The C.R. funding the Department of Homeland Security and its related agencies expires on Feb. 27, which happens to be the Friday right in the middle of this year’s CPAC, where GOP presidential wannabes will be strutting their stuff for the 10,000-plus conservative activists there. Message to House and Senate GOP Leadership: Don’t wait until the final week to get that bill passed and on the President’s desk, or expect to deal with it under enormous pressure.
Just kidding – Politico is reporting that House Leadership aides indicate a DHS funding bill could be moved to the floor of the House as early as next week.
I wouldn’t be surprised to see some small-bore immigration reform legislation – say, something the Leadership will call “border security” – attached to the DHS funding bill, just so Leadership can say they got the ball rolling.
The President’s budget is due on Feb. 2. On Feb. 27, as mentioned above, the DHS funding C.R. expires, so expect to see action by mid-February on that.
On March 15, under the deal struck last February, the debt ceiling goes back into effect. In case you were wondering, while we were all out for the Christmas break, the Treasury broke a new milestone – by adding almost $100 billion to the national debt in the month of December, our national debt now stands at more than $18 trillion. That’s about a 75 percent increase since President Obama took office six years ago.
It’s expected that at that time, the Treasury will begin using its “extraordinary measures” (read: accounting smoke and mirrors) to continue to issue the debt necessary to fund government operations. This will likely last through summer or even early fall.
Tom Price, incoming Chairman of the House Budget Committee, said in mid-December that reviving the so-called “Boehner Rule” might be “wise.” For those who have already forgotten, the “Boehner Rule” posits a dollar in spending cuts for every dollar in debt increase. The problem is, it may as well be called the “Wimpy Rule,” because it’s the ultimate government expression of the cartoon character’s famous “I’ll gladly pay you Tuesday for a hamburger today” mantra – they’ll gladly give up a real debt ceiling increase now in exchange for some faux spending cuts down the road.

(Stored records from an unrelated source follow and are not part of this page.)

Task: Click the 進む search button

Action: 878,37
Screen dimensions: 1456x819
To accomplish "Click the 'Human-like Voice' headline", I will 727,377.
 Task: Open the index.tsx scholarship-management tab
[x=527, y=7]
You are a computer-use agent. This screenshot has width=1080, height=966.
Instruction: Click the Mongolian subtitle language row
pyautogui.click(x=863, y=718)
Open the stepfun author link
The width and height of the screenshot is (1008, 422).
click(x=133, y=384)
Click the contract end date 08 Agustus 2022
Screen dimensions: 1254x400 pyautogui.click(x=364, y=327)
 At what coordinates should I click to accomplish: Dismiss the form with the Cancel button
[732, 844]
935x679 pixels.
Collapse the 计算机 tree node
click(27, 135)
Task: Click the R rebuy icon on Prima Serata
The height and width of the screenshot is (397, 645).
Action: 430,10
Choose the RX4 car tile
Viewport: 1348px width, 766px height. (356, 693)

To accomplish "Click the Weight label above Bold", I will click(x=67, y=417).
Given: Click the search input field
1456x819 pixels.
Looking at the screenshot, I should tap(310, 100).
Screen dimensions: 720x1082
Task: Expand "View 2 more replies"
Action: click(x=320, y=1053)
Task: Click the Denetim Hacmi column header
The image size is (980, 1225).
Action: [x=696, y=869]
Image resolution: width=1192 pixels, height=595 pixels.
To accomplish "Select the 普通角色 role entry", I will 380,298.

On April 1, the House Budget Committee will unveil the official House GOP Budget. There’s already been talk of the possibility of Senate Budget Committee Chairman Mike Enzi releasing the Senate GOP budget at the same time, and – get this – even the possibility that both committees may have worked out a joint document ahead of time.
Both House and Senate budget committees are still operating under the terms of the Budget Control Act of 2011, which put spending caps in place. Price has said that rather than raise the caps for FY2016 spending, he would prefer to break down the firewalls between defense and non-defense domestic discretionary spending, so money could be reallocated from domestic to defense programs.
Assuming both Houses pass a budget resolution, lawmakers would then go to conference to work out an agreement. That agreement – a Conference Report – would then come back to each House to be voted on. It could contain reconciliation instructions for relevant committees that could involve rolling back ObamaCare, or making fundamental tax reforms, or changing energy policy.
Once the budget Conference Report passes, relevant authorizing and appropriating committees and subcommittees will get to work. It will be interesting to see how many of the 12 appropriations bills needed to fund the government actually get passed, given that the GOP controls both Houses for the first time in eight years. For those keeping score, the House passed seven of the 12 bills necessary last year; the Senate passed precisely zero.
Wednesday, Jan. 15 is the deadline for public comment on proposed new Federal Election Commission guidelines regarding the possible regulation of political speech on the Internet. If you have not yet taken the time to go to the FEC web site and leave a comment, please do so – and ask your colleagues to do so, as well.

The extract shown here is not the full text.